Crossing the limits
THIRUVANANTHAPURAM: Were it not for the district administration’s tactless approach to the eviction of the Spirit in Jesus encroachment from the strategic location at Chinnakanal in Munnar, the State would have benefited by a worthy precedent to keep in mind. Luckily, the eviction did not fan communal passions to the point of a flare-up. The clergy reacted with decorum though expressing the pain of witnessing the Cross being shorn of its concrete base and felled. All of them, barring a KCBC official, approved of the well-intentioned move (of Sub-collector Sriram Venkitaraman) to sanitize the hills of encroachers. Perhaps this doused passions.
Cardinal Mar George Alencherry and Archbishop Soosapakiam appreciated Chief Minister Pinarayi Vijayan’s stance, which he made clear on Friday evening: “lack of administrative caution”. Although Mr Vijayan’s public censure of the officials was being interpreted as a morale-downer, many veterans who had served in Government feel Mr Vijayan did the right thing, by empathizing with those whose sentiment had been hurt and sending a clear message that the Government’s policy is not cross-busting. The implication is that there might be illegal religious structures strewn across Kerala but no one had the unwritten mandate to dismantle them. Mr Vijayan foresaw chaos, which he sought to avert through his opportune clarification.
Says former Additional Chief Secretary D Babu Paul: “Suppose the religious reaction was hostile, who would check a possible communal backlash. It’s the CM who has to face the music. The buck stops with him”. Dr Babu Paul recalled an order he issued while he was sub-collector in Kollam in 1965-67. He spotted a chapel coming in Kundara on the Chencottah road and issued a stop memo on the spot. The Collector stayed his order and let the chapel rise. But years later the chapel had to be shifted to safer location and it happens to be only non-east-facing chapel. All Orthodox worship centres have the facade facing the east.
“I took the on-the-spot decision because the chapel belonged to my community and I knew the Bishop quite well. In a different context, I would take those concerned into confidence. Which is a mere tact and we need lots of it in governance”, he said. Cemeteries, churches and temples have given way to roads but such decisions involved the sagacity of all those involved, especially the aggrieved party. At Chinnakanal, the alleged encroacher had showed no remorse at “abusing the most scared Christian religious symbol of salvation” and planting it surreptitiously on public land for “profit, dispossession and domination. This is anti-religion and faith suicide”, opined Fr Paul Thelakkat, the editor of Light of Truth.

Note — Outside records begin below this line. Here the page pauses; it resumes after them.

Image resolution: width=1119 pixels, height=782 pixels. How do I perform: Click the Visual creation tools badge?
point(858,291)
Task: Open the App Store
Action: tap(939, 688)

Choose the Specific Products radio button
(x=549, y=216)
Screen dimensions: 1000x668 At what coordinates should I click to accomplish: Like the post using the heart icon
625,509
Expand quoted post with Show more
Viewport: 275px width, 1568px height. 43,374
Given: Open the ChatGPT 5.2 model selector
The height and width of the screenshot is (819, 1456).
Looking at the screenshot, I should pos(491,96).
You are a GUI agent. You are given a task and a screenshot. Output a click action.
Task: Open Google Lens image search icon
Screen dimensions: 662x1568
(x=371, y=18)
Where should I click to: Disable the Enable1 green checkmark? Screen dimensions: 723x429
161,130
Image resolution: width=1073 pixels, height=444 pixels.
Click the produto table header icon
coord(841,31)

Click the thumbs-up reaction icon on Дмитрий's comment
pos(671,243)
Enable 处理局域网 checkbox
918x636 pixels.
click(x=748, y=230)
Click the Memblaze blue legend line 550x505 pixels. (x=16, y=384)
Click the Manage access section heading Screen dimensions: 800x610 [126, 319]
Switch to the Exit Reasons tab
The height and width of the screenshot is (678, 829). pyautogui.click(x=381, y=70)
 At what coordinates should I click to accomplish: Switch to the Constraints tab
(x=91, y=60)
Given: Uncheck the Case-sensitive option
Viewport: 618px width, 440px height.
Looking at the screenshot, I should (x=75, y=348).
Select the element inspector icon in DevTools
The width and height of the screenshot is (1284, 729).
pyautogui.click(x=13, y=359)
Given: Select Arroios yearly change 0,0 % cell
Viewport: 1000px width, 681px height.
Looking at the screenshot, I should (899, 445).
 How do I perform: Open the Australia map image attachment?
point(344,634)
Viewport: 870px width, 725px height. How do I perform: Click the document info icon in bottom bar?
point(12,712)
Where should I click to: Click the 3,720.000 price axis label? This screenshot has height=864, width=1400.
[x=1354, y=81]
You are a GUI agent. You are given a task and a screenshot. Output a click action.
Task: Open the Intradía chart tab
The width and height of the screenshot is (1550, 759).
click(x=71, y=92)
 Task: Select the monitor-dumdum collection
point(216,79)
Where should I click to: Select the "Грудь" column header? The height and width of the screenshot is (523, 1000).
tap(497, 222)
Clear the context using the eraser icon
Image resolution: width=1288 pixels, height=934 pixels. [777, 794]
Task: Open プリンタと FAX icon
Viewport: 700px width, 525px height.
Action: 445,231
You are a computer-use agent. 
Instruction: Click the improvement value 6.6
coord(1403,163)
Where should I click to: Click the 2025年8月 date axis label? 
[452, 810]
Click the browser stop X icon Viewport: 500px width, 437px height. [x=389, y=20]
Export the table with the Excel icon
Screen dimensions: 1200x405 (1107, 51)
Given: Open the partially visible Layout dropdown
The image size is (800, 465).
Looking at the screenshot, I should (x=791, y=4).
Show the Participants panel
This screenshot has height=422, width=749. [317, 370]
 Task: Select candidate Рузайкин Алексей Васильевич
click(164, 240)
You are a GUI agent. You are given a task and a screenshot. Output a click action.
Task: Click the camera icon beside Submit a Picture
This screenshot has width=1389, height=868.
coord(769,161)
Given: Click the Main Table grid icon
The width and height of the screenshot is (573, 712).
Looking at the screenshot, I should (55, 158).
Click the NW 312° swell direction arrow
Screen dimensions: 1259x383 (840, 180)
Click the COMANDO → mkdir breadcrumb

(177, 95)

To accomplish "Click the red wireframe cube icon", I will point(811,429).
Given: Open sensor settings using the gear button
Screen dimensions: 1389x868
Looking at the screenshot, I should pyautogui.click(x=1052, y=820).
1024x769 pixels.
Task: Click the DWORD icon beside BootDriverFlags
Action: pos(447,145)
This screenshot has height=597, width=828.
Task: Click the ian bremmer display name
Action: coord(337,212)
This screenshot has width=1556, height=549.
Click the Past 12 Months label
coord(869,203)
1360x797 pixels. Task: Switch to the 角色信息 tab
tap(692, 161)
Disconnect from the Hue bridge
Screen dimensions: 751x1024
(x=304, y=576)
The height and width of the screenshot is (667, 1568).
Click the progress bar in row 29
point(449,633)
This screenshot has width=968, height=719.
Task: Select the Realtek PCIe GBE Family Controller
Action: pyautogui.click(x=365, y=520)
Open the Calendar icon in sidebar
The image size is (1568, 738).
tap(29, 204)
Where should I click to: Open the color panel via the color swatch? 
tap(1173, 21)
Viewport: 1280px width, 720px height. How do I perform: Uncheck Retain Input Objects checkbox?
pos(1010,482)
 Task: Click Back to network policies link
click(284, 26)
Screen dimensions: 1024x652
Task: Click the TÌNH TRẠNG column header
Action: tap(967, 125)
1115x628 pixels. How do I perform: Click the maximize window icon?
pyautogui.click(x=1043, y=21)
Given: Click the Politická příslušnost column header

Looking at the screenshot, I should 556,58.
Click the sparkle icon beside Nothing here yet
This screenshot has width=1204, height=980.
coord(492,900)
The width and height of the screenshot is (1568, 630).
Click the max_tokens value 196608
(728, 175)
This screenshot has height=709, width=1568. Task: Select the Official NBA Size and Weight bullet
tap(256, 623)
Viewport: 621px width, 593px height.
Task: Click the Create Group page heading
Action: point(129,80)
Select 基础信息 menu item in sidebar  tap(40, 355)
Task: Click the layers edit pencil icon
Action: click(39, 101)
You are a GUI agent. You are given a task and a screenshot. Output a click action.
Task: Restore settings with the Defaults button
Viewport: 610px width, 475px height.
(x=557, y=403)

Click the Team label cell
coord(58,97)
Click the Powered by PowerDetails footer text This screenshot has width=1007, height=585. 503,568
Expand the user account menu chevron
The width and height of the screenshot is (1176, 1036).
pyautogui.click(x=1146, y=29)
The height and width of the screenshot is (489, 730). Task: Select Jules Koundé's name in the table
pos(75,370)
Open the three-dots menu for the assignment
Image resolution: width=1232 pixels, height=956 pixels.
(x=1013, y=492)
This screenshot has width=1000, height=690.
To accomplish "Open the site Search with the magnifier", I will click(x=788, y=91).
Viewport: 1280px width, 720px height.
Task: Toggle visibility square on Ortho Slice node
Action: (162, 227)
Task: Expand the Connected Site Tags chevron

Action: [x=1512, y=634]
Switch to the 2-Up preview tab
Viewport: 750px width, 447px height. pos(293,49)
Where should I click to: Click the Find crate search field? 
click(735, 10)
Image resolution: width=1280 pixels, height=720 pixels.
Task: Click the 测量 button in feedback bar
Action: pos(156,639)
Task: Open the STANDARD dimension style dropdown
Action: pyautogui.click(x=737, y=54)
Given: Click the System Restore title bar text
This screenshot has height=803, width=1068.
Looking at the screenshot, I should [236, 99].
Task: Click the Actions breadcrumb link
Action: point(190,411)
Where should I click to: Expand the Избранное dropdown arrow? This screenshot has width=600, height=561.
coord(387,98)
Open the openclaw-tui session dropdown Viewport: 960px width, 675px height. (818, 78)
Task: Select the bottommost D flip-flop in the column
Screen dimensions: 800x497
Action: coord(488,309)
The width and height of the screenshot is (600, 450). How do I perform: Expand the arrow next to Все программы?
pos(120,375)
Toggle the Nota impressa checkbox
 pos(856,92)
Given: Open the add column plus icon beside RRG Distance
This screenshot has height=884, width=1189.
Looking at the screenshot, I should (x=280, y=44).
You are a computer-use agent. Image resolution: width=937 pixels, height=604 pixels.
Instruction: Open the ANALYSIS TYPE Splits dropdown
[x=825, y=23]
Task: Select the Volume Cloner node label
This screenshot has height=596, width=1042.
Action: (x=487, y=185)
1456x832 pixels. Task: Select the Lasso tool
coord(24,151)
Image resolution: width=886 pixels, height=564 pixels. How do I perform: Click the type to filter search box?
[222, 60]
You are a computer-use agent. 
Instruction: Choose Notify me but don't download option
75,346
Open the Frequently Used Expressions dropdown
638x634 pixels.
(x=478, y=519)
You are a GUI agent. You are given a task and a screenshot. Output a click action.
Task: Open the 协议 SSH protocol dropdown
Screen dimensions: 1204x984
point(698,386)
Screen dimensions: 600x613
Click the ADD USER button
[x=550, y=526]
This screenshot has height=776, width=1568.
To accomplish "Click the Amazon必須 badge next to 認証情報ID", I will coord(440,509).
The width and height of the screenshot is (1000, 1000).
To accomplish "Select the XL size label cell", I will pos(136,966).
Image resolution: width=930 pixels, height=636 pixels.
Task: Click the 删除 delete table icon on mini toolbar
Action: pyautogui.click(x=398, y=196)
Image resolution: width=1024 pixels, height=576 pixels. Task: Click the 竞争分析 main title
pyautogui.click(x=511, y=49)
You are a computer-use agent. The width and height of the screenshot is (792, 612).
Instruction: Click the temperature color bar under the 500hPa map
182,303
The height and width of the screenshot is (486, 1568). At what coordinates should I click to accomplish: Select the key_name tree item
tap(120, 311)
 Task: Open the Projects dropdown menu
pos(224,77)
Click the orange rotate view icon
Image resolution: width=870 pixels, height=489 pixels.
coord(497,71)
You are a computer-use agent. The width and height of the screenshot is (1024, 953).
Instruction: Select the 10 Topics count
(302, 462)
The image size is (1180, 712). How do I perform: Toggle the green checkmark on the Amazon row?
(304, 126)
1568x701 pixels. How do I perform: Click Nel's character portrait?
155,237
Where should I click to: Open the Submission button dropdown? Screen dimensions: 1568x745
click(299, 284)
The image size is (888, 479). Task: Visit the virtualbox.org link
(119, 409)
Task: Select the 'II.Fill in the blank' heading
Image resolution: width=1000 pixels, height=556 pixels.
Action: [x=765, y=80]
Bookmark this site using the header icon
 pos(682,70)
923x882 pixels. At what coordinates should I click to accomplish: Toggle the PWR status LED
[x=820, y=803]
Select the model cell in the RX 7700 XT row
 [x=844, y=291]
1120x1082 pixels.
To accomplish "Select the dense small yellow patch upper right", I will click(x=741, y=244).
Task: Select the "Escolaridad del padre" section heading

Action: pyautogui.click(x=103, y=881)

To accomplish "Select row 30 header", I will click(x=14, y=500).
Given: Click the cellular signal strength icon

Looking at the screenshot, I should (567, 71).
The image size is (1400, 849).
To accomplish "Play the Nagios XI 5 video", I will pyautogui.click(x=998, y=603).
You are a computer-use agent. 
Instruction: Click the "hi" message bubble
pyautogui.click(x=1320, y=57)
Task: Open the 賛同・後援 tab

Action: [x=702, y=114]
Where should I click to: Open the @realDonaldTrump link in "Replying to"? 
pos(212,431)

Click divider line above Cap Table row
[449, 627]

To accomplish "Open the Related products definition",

The Revenue officials had served two notices on the self-styled Thrissur-based prayer group but the group showed scant regard for the ultimatum. Sub-Collector Venkitraman apprised Revenue Minister N Chandrasekharan of the group’s defiant mood when he was asked to go ahead with the eviction. But the minister advised Mr Venkitaraman to ensure sufficient force lest it should become another embarrassment like eviction in Munnar a fortnight ago. The team, comprising a CI-led police picket and officials of the Forest, Disaster Management and Public Land Protection Force, set off at 4:30 am but the officials missed the element of stealth. They did not factor in the swell of sentiments at ordinary souls watching the Cross being felled. “But for this, it was well done”, quipped Dr Babu Paul.
Recall the Christian-Muslim mayhem in coastal Vizhinjam in July 1995 when locals put up a cross and statues in a resolve to atone for the murder of three parishioners. IG Jacob Punnose got an SI to dig the earth and three bodies were buried near a mosque. But neither a TV nor print image was available there to rouse passions. Now the question is whether the Spirit in Jesus episode will put brakes on the protracted Munnar Ops. If it does, it will expose the LDF Government’s double standards. Local CPM netas’ bravado sounds sinister.